Please repeat the lines below, exactly and only, from the one that holds "Task: Click the ISBN-10 number 1234567890" through the one that holds "Given: Select Full".

--- Saved entries ---
- - - -

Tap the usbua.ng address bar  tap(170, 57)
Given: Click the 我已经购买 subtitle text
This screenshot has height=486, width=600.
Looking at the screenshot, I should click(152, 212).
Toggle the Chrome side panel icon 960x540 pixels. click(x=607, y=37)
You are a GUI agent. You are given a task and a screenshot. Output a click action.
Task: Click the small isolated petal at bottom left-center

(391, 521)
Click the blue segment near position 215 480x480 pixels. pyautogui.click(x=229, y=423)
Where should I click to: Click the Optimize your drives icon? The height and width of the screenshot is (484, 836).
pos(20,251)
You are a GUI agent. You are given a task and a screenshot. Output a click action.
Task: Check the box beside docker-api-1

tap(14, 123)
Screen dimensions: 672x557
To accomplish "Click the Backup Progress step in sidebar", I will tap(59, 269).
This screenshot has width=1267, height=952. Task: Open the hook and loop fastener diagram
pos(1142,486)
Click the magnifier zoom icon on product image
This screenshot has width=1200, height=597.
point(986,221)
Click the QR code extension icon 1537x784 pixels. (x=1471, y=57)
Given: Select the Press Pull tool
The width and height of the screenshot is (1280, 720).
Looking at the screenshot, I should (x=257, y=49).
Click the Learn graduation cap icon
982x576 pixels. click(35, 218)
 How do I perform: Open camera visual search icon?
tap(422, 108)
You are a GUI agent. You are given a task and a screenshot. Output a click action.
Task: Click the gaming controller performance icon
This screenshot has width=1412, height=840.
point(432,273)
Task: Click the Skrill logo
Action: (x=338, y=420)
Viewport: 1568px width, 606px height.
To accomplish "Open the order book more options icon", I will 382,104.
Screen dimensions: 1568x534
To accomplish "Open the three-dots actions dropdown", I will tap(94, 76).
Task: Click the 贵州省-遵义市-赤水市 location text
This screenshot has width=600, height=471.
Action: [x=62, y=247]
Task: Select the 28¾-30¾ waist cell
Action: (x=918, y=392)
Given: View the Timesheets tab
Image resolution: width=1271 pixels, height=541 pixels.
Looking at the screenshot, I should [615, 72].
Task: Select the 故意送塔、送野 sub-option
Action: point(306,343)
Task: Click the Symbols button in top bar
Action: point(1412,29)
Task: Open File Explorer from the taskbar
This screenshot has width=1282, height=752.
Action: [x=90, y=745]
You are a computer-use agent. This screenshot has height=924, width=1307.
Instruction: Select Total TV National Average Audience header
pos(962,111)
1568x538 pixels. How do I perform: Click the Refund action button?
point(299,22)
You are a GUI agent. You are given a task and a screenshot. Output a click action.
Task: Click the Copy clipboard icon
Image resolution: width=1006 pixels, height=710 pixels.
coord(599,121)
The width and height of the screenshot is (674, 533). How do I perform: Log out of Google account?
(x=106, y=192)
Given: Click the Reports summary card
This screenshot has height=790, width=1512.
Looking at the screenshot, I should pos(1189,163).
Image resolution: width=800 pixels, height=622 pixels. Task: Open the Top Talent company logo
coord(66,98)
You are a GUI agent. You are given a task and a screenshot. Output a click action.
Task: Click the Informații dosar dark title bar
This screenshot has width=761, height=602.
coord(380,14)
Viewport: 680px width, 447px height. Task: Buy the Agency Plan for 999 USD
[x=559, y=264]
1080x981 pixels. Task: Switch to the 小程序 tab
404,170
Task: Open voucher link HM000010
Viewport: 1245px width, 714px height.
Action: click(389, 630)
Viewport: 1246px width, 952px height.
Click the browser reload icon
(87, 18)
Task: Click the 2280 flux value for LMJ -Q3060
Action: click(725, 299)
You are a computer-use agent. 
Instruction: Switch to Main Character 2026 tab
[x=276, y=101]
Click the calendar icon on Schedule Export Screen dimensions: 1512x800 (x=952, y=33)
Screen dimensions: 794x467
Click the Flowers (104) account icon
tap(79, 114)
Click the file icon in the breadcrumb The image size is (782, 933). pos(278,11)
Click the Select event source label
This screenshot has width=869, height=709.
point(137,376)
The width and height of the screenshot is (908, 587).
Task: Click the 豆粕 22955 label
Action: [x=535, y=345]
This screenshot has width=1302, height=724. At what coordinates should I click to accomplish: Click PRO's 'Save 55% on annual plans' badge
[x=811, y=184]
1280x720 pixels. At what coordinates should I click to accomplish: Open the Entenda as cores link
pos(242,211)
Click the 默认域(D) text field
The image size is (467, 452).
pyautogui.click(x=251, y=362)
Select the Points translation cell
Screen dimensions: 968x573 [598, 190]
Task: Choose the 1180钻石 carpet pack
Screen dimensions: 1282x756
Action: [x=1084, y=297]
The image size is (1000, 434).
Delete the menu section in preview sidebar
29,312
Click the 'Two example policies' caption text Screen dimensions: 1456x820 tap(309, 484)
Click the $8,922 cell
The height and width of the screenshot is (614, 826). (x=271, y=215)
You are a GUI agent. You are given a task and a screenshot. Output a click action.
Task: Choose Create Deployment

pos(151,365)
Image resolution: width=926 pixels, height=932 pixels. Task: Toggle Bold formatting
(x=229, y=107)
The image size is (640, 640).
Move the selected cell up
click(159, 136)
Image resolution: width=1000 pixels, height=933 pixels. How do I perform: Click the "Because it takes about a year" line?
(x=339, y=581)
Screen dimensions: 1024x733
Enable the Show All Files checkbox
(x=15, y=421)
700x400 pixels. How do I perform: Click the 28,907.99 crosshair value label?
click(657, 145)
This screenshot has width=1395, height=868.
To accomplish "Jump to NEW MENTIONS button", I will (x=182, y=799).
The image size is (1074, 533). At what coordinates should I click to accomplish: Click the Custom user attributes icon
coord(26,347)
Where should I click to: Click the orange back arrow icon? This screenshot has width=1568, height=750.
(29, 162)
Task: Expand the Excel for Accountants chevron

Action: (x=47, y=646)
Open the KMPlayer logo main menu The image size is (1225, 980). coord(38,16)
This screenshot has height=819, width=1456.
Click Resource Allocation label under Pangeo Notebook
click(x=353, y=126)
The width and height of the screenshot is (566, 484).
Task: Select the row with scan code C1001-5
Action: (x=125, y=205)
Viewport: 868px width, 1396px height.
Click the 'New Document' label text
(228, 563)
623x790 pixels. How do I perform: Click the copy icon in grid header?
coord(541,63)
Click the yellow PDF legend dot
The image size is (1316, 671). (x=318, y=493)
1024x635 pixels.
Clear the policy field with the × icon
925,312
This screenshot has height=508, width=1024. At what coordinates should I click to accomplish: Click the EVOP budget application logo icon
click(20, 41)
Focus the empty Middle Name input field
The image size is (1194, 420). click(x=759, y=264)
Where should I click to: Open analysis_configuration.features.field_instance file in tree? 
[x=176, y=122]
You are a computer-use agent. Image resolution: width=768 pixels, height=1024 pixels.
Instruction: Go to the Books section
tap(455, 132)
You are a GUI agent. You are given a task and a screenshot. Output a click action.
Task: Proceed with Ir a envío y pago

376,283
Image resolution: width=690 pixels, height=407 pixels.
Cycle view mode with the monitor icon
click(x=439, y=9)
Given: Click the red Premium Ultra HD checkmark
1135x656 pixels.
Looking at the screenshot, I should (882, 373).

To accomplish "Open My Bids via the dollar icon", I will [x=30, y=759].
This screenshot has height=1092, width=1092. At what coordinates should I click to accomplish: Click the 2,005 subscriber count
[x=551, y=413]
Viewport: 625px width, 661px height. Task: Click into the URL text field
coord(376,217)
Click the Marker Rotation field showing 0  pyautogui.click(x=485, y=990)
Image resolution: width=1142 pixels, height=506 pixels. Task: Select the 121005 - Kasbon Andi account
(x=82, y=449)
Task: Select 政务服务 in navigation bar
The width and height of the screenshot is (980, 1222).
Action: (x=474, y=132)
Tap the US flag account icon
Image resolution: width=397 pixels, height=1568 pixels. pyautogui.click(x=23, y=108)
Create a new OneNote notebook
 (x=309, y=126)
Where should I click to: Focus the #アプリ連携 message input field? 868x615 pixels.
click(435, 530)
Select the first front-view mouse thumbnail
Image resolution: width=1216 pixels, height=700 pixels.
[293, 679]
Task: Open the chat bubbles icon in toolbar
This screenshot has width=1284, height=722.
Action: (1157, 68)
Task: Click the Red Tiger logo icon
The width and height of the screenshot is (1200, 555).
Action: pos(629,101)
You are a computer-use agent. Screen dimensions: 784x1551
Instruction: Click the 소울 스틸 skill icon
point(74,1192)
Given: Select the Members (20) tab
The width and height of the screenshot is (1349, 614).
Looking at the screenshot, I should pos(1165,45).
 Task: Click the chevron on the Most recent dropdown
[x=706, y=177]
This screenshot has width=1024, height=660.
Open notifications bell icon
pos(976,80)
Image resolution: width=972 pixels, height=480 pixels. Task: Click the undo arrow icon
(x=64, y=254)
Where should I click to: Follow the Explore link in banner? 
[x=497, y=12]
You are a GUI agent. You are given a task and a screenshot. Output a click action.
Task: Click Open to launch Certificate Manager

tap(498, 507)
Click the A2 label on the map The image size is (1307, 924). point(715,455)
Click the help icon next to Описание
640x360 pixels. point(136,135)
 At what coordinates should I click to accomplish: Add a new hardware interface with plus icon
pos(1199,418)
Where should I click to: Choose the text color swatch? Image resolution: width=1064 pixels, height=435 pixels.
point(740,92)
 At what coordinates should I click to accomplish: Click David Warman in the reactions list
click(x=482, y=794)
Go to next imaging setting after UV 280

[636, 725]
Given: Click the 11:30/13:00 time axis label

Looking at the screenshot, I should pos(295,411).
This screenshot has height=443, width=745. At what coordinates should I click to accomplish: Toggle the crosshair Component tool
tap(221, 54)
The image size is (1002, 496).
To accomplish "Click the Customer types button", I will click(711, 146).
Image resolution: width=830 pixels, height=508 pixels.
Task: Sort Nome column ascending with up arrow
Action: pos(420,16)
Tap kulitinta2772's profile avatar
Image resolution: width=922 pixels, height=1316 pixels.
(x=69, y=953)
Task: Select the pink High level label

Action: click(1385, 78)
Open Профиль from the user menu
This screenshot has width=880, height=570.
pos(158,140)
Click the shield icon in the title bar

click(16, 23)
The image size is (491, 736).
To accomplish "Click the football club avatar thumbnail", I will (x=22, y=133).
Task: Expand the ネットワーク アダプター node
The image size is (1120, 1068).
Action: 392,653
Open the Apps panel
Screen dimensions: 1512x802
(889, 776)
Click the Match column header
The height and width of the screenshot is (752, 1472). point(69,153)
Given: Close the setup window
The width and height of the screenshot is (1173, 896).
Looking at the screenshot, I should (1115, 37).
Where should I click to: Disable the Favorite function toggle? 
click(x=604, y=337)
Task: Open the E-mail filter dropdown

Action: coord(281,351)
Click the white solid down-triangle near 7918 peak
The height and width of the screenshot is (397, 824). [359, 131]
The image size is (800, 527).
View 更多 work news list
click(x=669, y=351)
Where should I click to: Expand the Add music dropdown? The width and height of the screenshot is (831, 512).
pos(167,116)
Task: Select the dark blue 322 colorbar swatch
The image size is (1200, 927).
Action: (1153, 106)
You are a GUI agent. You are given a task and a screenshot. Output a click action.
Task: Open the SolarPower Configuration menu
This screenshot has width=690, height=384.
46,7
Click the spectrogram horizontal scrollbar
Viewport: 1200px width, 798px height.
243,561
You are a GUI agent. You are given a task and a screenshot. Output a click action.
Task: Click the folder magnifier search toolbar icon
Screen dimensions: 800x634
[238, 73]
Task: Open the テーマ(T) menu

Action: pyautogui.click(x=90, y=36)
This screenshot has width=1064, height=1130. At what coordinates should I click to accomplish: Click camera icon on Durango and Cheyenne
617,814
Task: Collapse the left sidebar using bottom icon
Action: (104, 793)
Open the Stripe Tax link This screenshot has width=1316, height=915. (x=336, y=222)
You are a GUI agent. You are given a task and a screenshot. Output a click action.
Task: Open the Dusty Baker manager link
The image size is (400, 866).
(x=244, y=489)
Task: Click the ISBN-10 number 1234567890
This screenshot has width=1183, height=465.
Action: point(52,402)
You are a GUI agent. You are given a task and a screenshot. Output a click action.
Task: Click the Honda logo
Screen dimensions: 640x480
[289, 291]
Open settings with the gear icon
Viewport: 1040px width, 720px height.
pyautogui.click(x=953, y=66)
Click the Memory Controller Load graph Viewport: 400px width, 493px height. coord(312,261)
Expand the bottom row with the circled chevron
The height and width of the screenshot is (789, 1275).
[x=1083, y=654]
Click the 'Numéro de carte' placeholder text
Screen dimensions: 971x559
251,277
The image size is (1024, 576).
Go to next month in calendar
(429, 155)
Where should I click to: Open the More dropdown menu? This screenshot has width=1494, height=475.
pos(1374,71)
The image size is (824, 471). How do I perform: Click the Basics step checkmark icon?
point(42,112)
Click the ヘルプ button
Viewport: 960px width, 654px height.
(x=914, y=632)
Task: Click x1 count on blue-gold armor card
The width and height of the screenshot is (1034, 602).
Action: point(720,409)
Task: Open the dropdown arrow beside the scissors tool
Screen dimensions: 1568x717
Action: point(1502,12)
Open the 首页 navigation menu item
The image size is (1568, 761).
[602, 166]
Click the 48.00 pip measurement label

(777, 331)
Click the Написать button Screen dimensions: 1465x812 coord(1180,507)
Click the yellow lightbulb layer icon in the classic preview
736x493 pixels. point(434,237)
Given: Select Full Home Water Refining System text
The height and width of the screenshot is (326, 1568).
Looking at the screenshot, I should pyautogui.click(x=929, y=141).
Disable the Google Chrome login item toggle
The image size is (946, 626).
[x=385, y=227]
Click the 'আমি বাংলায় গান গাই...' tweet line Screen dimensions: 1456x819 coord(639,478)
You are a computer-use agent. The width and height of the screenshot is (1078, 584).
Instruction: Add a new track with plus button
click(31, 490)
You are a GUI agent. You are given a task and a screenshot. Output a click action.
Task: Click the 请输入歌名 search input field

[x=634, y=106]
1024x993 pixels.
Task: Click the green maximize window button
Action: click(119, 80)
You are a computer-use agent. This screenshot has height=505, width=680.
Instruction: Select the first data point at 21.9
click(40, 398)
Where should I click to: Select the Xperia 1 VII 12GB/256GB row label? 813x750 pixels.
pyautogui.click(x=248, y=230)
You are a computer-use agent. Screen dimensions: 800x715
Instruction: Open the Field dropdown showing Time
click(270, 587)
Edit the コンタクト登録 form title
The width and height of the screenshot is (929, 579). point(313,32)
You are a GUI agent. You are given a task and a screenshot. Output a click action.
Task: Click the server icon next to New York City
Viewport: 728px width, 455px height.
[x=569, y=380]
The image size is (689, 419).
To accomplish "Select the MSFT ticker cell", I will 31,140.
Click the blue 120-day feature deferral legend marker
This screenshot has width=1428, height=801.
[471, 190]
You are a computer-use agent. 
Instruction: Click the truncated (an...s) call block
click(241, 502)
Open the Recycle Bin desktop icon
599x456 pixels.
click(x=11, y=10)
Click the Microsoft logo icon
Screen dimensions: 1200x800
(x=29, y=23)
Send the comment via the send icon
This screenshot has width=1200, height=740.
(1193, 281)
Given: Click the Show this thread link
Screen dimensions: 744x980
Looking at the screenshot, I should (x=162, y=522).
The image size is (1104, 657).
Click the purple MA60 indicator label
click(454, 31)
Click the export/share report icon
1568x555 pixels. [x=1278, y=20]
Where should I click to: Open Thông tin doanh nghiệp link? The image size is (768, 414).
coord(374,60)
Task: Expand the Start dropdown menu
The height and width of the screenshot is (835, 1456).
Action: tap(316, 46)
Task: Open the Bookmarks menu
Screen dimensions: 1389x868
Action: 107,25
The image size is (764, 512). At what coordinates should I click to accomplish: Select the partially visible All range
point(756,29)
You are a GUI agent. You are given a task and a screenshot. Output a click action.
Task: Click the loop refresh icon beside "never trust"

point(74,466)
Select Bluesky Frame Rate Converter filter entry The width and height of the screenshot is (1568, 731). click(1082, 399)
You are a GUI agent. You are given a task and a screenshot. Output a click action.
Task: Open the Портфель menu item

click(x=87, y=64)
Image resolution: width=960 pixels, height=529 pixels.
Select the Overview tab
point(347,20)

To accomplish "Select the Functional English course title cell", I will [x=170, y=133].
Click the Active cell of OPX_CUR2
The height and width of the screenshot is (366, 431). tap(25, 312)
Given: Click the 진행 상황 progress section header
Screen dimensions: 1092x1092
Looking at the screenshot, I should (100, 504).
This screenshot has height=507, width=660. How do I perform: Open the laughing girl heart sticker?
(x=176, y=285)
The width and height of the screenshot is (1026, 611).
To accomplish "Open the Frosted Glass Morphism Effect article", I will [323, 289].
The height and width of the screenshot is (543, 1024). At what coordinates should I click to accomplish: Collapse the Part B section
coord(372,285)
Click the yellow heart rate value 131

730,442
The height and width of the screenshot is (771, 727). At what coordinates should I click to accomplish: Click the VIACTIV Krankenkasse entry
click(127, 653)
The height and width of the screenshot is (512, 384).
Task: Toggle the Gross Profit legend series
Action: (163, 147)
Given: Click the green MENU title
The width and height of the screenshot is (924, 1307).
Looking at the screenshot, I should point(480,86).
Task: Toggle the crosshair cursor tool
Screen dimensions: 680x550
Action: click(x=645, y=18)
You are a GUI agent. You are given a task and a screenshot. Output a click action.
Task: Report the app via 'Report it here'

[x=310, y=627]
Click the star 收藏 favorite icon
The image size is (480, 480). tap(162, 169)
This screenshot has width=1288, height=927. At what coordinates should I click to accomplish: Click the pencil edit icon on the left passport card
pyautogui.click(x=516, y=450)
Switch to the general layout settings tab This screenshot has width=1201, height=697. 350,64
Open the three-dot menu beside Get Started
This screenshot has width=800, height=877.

- - - -

--- YOUR RESPONSE ---
Task: Click the ISBN-10 number 1234567890
This screenshot has width=1183, height=465.
Action: point(52,402)
You are a GUI agent. You are given a task and a screenshot. Output a click action.
Task: Click the Honda logo
Screen dimensions: 640x480
[289, 291]
Open settings with the gear icon
Viewport: 1040px width, 720px height.
pyautogui.click(x=953, y=66)
Click the Memory Controller Load graph Viewport: 400px width, 493px height. coord(312,261)
Expand the bottom row with the circled chevron
The height and width of the screenshot is (789, 1275).
[x=1083, y=654]
Click the 'Numéro de carte' placeholder text
Screen dimensions: 971x559
251,277
The image size is (1024, 576).
Go to next month in calendar
(429, 155)
Where should I click to: Open the More dropdown menu? This screenshot has width=1494, height=475.
pos(1374,71)
The image size is (824, 471). How do I perform: Click the Basics step checkmark icon?
point(42,112)
Click the ヘルプ button
Viewport: 960px width, 654px height.
(x=914, y=632)
Task: Click x1 count on blue-gold armor card
The width and height of the screenshot is (1034, 602).
Action: point(720,409)
Task: Open the dropdown arrow beside the scissors tool
Screen dimensions: 1568x717
Action: point(1502,12)
Open the 首页 navigation menu item
The image size is (1568, 761).
[602, 166]
Click the 48.00 pip measurement label

(777, 331)
Click the Написать button Screen dimensions: 1465x812 coord(1180,507)
Click the yellow lightbulb layer icon in the classic preview
736x493 pixels. point(434,237)
Given: Select Full Home Water Refining System text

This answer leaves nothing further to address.